Underneath a temple in the ancient ruined city of Taposiris Magna on the Egyptian coast, archaeologists have uncovered a vast, spectacular tunnel that experts are referring to as a "geometric miracle".

During ongoing excavations and exploration of the temple, Kathleen Martinez of the University of Santo Domingo in the Dominican Republic and colleagues uncovered the structure 13 meters (43 feet) below the ground. The 2-meter tall tunnel had been hewn through an incredible 1,305 meters (4,281 feet) of sandstone.

Its design, according to the Egyptian Ministry of Tourism and Antiquities, is remarkably similar to the 1,036-meter Tunnel of Eupalinos – a 6th century BCE aqueduct on the Greek island of Samos. Often referred to as a marvel of engineering, the conduit was unprecedented in design and construction in its day.

While the Taposiris Magna tunnel isn't without equal, its engineering is nonetheless just as impressive.

The tunnel resembles another, older tunnel from ancient Greece that was used to transport water. (Egyptian Ministry of Tourism and Antiquities)

Parts of the Taposiris Magna tunnel are submerged in water, though putting aside its resemblance to the Eupalinos Tunnel, its purpose is currently unknown.

Martinez, who has been working in Taposiris Magna since 2004 in search of the lost tomb of Cleopatra VII, believes that the tunnel could be a promising lead. Previously, the excavations have yielded clues that seem to point to the famous queen and the last of the Ptolemies.

Taposiris Magna was founded around 280 BCE by Ptolemy II, the son of Alexander the Great's renowned general and one of Cleopatra's forebears (she herself ruled from 51 BCE until her death by suicide in 30 BCE). The temple, the team believes, was dedicated to the god Osiris and his queen, the goddess Isis – the deity with whom Cleopatra courted a strong association. Coins bearing the names and likenesses of Cleopatra and Alexander the Great have been found there, as well as figurines of Isis.

The tunnel is hewn from the Egyptian bedrock. (Egyptian Ministry of Tourism and Antiquities)

Burial shafts containing Greco-Roman burials have also been found in the temple. It's possible that – if they're to be found there at all – Cleopatra and her husband Mark Antony may have been interred in similar tombs.

It's too early to tell if the new tunnel could lead to these long-lost tombs, but future work could yield more information.

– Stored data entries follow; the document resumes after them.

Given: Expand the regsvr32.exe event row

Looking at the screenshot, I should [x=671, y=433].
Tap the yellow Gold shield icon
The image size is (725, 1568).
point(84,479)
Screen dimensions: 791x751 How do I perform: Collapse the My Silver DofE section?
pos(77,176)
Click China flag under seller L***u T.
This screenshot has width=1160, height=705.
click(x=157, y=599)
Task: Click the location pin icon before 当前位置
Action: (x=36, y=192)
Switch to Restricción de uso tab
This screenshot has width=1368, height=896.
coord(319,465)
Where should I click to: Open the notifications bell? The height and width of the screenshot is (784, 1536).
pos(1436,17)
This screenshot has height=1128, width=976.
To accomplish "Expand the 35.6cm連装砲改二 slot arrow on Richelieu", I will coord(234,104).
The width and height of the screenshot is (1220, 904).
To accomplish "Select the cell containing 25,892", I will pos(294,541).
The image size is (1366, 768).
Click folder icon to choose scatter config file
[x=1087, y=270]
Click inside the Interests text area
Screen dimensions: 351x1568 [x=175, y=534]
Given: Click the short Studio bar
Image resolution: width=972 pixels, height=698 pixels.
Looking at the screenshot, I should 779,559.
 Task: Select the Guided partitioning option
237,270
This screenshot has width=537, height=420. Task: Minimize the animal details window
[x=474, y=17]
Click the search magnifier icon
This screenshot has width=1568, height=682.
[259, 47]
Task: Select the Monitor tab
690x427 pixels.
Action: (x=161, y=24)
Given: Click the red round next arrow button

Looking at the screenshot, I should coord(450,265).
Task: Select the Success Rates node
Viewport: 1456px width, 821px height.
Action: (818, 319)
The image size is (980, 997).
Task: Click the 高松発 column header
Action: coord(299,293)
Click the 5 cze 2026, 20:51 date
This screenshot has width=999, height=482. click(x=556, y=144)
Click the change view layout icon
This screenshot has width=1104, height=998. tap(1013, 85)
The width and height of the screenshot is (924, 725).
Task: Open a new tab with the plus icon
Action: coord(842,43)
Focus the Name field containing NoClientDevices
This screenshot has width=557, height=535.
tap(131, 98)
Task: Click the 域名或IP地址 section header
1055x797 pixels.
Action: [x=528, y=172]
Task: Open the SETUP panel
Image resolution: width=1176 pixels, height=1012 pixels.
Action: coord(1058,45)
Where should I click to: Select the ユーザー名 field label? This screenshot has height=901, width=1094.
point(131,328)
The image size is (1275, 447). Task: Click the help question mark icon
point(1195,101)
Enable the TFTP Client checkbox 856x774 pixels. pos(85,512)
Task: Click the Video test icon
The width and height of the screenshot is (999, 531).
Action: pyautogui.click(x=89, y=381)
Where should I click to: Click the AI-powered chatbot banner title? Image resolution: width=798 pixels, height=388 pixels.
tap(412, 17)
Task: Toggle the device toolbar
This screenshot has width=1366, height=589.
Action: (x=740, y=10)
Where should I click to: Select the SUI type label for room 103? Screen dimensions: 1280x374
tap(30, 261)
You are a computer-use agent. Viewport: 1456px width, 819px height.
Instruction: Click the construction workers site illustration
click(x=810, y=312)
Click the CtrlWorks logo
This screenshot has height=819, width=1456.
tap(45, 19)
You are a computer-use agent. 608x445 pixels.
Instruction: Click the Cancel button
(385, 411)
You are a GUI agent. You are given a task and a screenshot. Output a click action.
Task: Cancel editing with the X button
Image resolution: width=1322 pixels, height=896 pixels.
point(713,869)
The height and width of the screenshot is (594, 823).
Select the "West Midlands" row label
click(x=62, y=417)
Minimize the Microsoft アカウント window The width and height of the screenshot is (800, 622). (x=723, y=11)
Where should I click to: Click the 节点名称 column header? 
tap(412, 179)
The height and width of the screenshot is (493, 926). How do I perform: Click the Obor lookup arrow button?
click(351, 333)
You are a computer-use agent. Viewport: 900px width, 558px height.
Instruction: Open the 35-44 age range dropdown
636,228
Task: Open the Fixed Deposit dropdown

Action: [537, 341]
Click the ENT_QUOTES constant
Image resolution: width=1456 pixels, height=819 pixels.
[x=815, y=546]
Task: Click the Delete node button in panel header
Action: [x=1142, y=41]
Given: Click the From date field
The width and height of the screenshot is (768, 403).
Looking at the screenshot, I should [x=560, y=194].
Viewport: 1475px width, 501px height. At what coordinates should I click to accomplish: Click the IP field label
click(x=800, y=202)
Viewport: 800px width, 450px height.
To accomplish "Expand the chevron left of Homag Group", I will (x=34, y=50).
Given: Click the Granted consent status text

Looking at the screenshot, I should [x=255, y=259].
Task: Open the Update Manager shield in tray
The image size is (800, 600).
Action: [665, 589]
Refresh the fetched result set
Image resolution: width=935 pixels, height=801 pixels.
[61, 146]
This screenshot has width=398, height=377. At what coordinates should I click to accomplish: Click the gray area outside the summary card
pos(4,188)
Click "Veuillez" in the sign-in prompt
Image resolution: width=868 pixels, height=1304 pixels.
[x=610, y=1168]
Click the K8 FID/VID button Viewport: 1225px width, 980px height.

The next stage will be exploring the nearby Mediterranean sea. Between 320 and 1303 CE, a series of earthquakes hit the coast, causing part of the temple to collapse and be swallowed by the waves. In addition, excavations had previously revealed a network of tunnels stretching from Lake Mariout to the Mediterranean.

Alabaster heads were also found at the temple site. (Egyptian Ministry of Tourism and Antiquities)

Whether or not the tombs are found, a thorough excavation of these ruins could tell us more about the mysterious ancient city. The tunnel has already yielded some treasures: pieces of pottery, and a rectangular block of limestone.

As then-Minister for Antiquities Zahi Hawass said 13 years ago, "If we discover the tomb of Cleopatra and Mark Antony, it will be the most important discovery of the 21st century. If we did not discover the tomb of Cleopatra and Mark Antony, we made major discoveries here, inside the temple and outside the temple."